“From Scythia to Camelot” is a controversial book, arguing that the legends of King Arthur and the Round Table are “Scythian” in origin. The term “Scythian” is a catch-all term for a number of Indo-European peoples living on the vast steppes north of the Black and Caspian Seas in ancient times (today Russia and the Ukraine). They spoke languages related to Persian, and are described as “tall and blonde with fiery eyes” in ancient sources. During Roman times, a sub-group of Scythians known as Sarmatians acquired special prominence, having penetrated into Pannonia (today Hungary) in Central Europe. The Sarmatians in their turn are divided into several groups, of which the Alans were the most prominent. Unknown to many (I certainly had no idea before reading this book), the Alans played an important role in Late Roman and post-Roman European history, with Alan warriors settling in Italy, France and Spain. At various points, Alan groups were allied with Goths, Vandals and Franks, which may explain why they are unknown to the general reader – these Iranian-speaking Scythians have simply been subsumed under the more famous Germanic tribes. Today, a small people known as the Ossetians in the Caucasus are said to be the last remaining descendants of the Alans (and hence of the Sarmatians and Scythians). Being pro-Russian, the Ossetians have become one of Putin's pawns in the complex geopolitical power struggles in this region of the world, but that is another story, as they say! Ossetian folk tales were studied by the great Georges Dumézil, who believed they reflected an original stratum of Indo-European myth. The authors of this book, Littleton and Malcor, have also studied Ossetian tales, more specifically the so-called Nart sagas, in the belief that they represent the original inspiration for the legends of that quintessentially Briton hero, King Arthur. Another source of inspiration are real events in Roman history involving Scythian groups.

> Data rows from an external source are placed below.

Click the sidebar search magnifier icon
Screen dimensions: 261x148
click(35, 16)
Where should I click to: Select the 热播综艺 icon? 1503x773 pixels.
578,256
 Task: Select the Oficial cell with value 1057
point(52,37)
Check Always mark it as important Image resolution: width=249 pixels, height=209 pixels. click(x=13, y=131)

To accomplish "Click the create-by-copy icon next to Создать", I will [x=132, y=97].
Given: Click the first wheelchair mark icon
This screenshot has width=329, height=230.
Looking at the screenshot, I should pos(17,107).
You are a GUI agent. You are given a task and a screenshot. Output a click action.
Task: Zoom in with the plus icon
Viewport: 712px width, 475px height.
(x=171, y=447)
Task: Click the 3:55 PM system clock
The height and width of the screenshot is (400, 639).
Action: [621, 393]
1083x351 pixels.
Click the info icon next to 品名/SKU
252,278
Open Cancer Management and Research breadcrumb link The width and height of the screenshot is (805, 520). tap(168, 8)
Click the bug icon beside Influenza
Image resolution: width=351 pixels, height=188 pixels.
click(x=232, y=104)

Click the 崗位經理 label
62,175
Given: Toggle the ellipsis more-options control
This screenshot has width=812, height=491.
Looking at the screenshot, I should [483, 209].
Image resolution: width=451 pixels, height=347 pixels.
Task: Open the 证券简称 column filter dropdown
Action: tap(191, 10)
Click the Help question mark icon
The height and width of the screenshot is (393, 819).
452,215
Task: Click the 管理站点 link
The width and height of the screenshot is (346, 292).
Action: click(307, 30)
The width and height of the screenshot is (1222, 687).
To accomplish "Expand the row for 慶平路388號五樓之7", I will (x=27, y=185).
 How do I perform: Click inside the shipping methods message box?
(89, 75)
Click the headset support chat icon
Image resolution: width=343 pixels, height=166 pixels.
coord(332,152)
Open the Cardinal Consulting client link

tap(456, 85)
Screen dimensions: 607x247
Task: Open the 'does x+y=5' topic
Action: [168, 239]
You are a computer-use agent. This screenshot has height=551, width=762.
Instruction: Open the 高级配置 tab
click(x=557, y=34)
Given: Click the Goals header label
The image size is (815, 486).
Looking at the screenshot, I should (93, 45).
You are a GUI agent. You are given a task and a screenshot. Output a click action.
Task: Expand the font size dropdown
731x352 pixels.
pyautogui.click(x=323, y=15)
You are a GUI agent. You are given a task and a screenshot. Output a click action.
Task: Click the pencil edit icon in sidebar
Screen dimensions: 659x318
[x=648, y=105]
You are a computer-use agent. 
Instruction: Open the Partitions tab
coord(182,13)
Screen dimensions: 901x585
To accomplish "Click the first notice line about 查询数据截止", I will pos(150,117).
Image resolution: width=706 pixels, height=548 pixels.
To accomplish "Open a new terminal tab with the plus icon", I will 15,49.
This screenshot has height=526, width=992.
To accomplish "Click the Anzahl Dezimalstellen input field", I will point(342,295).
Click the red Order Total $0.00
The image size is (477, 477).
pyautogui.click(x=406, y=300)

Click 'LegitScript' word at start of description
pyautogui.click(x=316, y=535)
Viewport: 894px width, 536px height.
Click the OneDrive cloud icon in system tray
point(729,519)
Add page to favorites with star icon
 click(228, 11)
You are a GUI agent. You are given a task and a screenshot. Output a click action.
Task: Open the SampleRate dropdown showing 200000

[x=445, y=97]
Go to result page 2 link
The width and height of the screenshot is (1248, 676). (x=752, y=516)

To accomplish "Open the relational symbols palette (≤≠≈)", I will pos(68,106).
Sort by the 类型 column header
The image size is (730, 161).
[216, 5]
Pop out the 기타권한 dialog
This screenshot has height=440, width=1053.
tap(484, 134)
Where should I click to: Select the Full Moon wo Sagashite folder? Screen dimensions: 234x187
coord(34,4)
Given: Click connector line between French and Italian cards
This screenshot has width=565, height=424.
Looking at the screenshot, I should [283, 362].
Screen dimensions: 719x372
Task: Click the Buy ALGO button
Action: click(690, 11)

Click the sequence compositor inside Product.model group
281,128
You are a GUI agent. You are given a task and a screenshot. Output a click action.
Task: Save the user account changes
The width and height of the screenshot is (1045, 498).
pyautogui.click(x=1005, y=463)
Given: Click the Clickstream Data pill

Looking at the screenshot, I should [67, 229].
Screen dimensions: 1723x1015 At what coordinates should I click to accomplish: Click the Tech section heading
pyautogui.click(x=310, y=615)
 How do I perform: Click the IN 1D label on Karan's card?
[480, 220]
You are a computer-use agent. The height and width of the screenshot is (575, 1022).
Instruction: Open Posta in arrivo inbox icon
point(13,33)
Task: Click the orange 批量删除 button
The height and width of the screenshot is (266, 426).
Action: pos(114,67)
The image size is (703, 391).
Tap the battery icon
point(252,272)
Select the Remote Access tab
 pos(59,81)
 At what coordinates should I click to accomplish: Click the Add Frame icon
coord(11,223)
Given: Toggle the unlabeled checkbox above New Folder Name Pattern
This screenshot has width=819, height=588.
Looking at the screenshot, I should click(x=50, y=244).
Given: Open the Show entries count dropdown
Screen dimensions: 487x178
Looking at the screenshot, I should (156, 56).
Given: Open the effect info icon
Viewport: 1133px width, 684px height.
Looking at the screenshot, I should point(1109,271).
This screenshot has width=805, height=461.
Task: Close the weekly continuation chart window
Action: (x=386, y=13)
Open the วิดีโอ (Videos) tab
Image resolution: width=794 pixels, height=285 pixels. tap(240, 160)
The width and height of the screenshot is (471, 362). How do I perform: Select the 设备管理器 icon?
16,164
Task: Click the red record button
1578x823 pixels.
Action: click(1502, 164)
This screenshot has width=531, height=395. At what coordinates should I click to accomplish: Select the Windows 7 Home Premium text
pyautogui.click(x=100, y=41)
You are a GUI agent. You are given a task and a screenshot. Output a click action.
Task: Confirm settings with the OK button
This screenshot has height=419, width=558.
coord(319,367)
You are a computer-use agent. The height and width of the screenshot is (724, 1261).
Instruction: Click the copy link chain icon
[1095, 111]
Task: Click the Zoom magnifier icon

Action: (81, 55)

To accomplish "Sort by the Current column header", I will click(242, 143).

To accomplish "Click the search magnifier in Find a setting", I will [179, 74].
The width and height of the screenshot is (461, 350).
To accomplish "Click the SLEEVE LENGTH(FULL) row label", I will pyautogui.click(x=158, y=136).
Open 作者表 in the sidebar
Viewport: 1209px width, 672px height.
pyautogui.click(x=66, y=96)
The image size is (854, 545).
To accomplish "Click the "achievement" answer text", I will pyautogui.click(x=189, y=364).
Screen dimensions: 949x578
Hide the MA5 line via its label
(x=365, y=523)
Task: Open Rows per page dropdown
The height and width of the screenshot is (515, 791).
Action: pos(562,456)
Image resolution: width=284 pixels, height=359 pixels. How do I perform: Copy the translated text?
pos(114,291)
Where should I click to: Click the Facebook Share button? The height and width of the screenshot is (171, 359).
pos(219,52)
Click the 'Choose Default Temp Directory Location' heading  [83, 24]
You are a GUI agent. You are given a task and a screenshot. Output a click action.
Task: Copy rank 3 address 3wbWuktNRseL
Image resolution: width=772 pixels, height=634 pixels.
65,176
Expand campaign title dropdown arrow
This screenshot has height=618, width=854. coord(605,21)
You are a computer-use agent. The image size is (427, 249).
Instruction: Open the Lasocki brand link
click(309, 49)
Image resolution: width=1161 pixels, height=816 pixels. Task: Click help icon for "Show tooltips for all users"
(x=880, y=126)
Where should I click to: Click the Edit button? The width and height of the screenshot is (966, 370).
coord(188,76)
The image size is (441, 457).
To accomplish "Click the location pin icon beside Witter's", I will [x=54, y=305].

It's certainly possible for Nart sagas to have diffused to the West, including Britain, due to the aforementioned migrations of peoples. (Of course, it's also possible for Arthurian romances and other Romano-Celtic myths to have diffused to Ossetia!) I don't think the authors have demonstrated any convincing parallels, however. At least to me, the similarities sound superficial. Often, the authors are forced to resort to speculation. I don't see how the pagan “sword worship” of the Scythians, including bloody human sacrifices, is in any way connected to Arthur's removal of the “sword in the stone”, for instance. That being said, the idea that some Arthurian legends, most notably those connected with the Holy Grail, are from the Middle East or even specifically Persian, has a long standing in scholarship. The question could be interesting to pursue further. Note the connection between this and esoteric traditions about secret knowledge from the Middle East (Knights Templar, Assassins, Cathars, Christian Rosenkreuz, etc). Of course, “Persian” doesn't mean Ossetian.
When it comes to actual historical events, there is one piece of smoking gun evidence. During the 2nd century, thousands of Sarmatians from the tribe of Iazyges were impressed into Roman service and sent to Hadrian's Wall in Britain. They eventually settled south of the wall. The Roman commander heading these Sarmatian forces was named Lucius Artorius Castus! Apparently, the name Arthur is of unclear provenance, but here we have a clear contender, leading Scythians to boot. The authors further argue that certain events during the sack of Rome by the Visigoths (412 AD), including a great procession with Christian holy objects, could have inspired “the procession of the Grail” mentioned in the Arthurian corpus. The Alans were allied to the Visigoths…
While this is all very interesting, the book nevertheless ultimately disappoints and never manages to conclusively prove its central theme. But then, I don't think Dumézil had much luck with his Ossetian material, either.